Submit Results
CSV format
Create a CSV file named <device-slug>.csv with these columns:
device_id,kernel_id,dtype,input_shape,batch_size,impl_lang,latency_us,driver_version,toolchain,git_sha,submitter
nvidia-h100-sxm,softmax,f32,"[64, 1024]",1,cuda,12.3,CUDA 12.4,nvcc 12.4,abc1234,your-name
Steps
- Fork the pu-rs.org repo
- Add your CSV to
submissions/ - Open a pull request
- CI validates format and sanity checks
- Maintainers review and merge
Requirements
- Minimum 20 runs per (kernel, shape) pair
- Report median latency
- Include driver version and toolchain
- Device must exist in
db/seed_devices.sql(or add it in the same PR)
Running the benchmark
All benchmark scripts live in this repo under scripts/.
# Metal (Apple Silicon)
# Requires: ascend_metal_kernels Python module
# (build: cd ascend-rs/crates/ascend_metal_py && maturin develop --release)

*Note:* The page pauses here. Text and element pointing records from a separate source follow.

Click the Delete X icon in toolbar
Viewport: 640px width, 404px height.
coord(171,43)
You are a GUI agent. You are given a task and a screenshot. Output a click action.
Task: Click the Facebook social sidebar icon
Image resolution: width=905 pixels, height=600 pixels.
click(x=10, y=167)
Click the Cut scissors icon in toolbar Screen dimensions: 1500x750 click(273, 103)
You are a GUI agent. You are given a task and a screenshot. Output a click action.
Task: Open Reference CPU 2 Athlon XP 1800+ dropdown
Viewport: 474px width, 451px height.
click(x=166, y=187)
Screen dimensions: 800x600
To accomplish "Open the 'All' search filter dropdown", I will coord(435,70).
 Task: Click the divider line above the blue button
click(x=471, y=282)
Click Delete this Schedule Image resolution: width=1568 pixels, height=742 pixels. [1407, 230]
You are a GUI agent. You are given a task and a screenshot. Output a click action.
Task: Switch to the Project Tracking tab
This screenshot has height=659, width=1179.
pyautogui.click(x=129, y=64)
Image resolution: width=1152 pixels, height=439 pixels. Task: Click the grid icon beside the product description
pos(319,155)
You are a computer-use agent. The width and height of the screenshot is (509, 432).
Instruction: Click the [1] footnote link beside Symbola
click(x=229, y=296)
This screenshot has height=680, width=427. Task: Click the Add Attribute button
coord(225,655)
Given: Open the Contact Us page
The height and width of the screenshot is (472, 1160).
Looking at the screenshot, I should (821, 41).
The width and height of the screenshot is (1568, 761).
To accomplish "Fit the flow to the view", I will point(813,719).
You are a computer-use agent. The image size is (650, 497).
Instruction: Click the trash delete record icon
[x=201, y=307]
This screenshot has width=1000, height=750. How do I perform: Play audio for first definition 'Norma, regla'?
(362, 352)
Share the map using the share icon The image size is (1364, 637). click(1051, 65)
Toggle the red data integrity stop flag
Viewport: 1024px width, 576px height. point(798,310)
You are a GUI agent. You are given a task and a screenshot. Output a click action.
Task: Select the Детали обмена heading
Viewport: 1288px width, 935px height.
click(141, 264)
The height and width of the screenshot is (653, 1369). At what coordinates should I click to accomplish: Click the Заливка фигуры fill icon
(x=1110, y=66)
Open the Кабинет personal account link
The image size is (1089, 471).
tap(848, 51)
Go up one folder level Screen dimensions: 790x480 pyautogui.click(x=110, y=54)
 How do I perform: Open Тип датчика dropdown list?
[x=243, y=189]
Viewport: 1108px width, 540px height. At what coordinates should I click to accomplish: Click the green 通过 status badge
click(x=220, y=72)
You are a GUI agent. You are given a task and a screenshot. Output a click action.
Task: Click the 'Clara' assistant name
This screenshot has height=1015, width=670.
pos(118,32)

ASCEND_METAL_KERNELS=1 python3 scripts/bench_metal.py --device apple-m2-max-38
ASCEND_METAL_KERNELS=1 python3 scripts/bench_metal.py --device apple-m4-max-40 -o submissions/m4-max.csv
# Ascend NPU (Huawei 910B/910C)
# Requires: CANN SDK + ascend-rs repo cloned locally
bash scripts/bench_ascend.sh --device huawei-910b
bash scripts/bench_ascend.sh --device huawei-910c --only softmax --ascend-rs ~/ascend-rs
Supported backends
| Backend | Script | Prerequisites |
|---|---|---|
| Apple Metal | scripts/bench_metal.py | ascend_metal_kernels Python module (build instructions) |
| Huawei Ascend | scripts/bench_ascend.sh | CANN SDK + ascend-rs repo |
| NVIDIA CUDA | scripts/bench_cuda.py | Planned |
| AMD ROCm | scripts/bench_rocm.py | Planned |